Her eyes roll a little, the kind of attitude that tells me how the answers to my questions don’t really matter. She actually goes as far as ignoring them altogether, asking me one of her own instead.
“Isn’t it funny how you never really answered me that night?”
“About what?”
“I asked you,” she smiles, looking sadder than ever before now. “I askedyou directly because I wanted to know if you wanted to kiss me then. You never answered.”
I snort, finding her words silly.
“That’s because you kind of sprung everything on me, Cass.
Just like you’re doing now.” I swallow hard, my hands itching to do something.
“I felt something, but I didn’t know what to say to you then, and I didn’t want to sound like I was saying something just for the sake of it either.
And after that, we fought, and you were dating Caleb. ”
“You felt something? For me?” she pauses, a little breathless. “Why didn’t you say so?”
“I still don’t know.” I shake my head. “I couldn’t wrap my head around any of it fast enough, I guess. I wasn’t expecting you to like me.”
“But I felt like it was all so obvious. It was obvious that I liked you a little, though. Like you. I still like you so much,” she counters, the corner of her lips twitching with disappointment. “How can you expect me not to? You call me sweetheart, and you’re so nice to me.”
“I…” I trail off, avoiding her gaze. “I’m not expecting anything. It’s not like I was doing it on purpose, either. It’s just what came naturally to me when we started talking on the phone.”
She raises a brow, her voice dropping.
“To be nice to me or to flirt with me?”
“You never told me anything about your feelings towards me as clearly as you’re doing now. How was I supposed to know the answers?” I sigh, eyes locking with hers again.
The disappointment fades from her delicate features, turning into frustration. I understand why she would feel that way, but still. She needs to try to understand me a little too.

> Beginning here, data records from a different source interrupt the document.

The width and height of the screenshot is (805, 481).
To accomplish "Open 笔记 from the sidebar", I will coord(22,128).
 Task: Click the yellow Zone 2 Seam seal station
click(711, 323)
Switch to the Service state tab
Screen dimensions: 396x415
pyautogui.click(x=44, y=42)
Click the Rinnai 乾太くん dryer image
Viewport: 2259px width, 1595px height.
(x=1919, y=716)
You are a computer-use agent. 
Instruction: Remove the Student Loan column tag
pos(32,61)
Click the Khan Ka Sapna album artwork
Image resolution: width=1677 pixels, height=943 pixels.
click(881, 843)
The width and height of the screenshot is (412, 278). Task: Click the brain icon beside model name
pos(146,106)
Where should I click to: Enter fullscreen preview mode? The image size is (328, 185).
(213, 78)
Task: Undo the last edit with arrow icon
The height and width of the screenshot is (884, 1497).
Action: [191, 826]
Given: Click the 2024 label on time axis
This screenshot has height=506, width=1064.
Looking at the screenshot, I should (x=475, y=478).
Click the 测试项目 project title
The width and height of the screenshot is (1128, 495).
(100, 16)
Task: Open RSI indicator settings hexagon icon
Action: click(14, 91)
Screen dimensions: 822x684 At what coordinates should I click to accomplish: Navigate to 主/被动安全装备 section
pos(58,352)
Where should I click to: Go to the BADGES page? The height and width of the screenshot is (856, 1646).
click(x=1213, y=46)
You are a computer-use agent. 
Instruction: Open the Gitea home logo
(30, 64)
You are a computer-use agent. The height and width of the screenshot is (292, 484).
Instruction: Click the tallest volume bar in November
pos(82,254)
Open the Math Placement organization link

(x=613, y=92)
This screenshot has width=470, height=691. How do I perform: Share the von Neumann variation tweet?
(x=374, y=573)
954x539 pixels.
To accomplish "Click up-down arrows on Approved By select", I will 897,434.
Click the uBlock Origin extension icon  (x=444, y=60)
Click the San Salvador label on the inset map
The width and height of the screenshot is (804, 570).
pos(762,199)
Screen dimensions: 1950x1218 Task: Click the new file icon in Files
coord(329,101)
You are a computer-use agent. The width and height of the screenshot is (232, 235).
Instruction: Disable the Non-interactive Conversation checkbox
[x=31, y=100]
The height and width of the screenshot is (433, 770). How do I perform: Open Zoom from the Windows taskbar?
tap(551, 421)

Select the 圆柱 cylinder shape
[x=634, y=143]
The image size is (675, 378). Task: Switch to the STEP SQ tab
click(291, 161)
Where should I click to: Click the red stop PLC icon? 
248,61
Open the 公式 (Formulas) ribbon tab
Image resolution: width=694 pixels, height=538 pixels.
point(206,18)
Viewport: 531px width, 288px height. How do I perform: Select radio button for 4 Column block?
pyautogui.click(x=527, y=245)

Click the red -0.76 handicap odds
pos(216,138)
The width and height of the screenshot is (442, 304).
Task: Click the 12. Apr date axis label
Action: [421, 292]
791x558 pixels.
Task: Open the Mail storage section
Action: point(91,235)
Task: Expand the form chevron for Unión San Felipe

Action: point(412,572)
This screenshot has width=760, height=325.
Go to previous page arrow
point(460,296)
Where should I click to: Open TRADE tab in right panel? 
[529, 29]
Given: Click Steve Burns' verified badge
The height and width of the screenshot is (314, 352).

“Cassandra, I’m not trying to lead you on, if this is what you’re thinking. We started texting, and I enjoyed that—”
“Then, don’t,” she snaps, shifting to cup the sides of my face. “Please, don’t lead me on.”
“I’m trying not to.” I tilt my head back and lick my bottom lip. It still tastes like her, just a little. “We’re talking right now, aren’t we?”
It’s clearly not enough, though. Because right after I say that, Cassandra begins to challenge me.
“Be real with me.”
“Okay.” I nod quickly. “But you need to ask better questions, too.”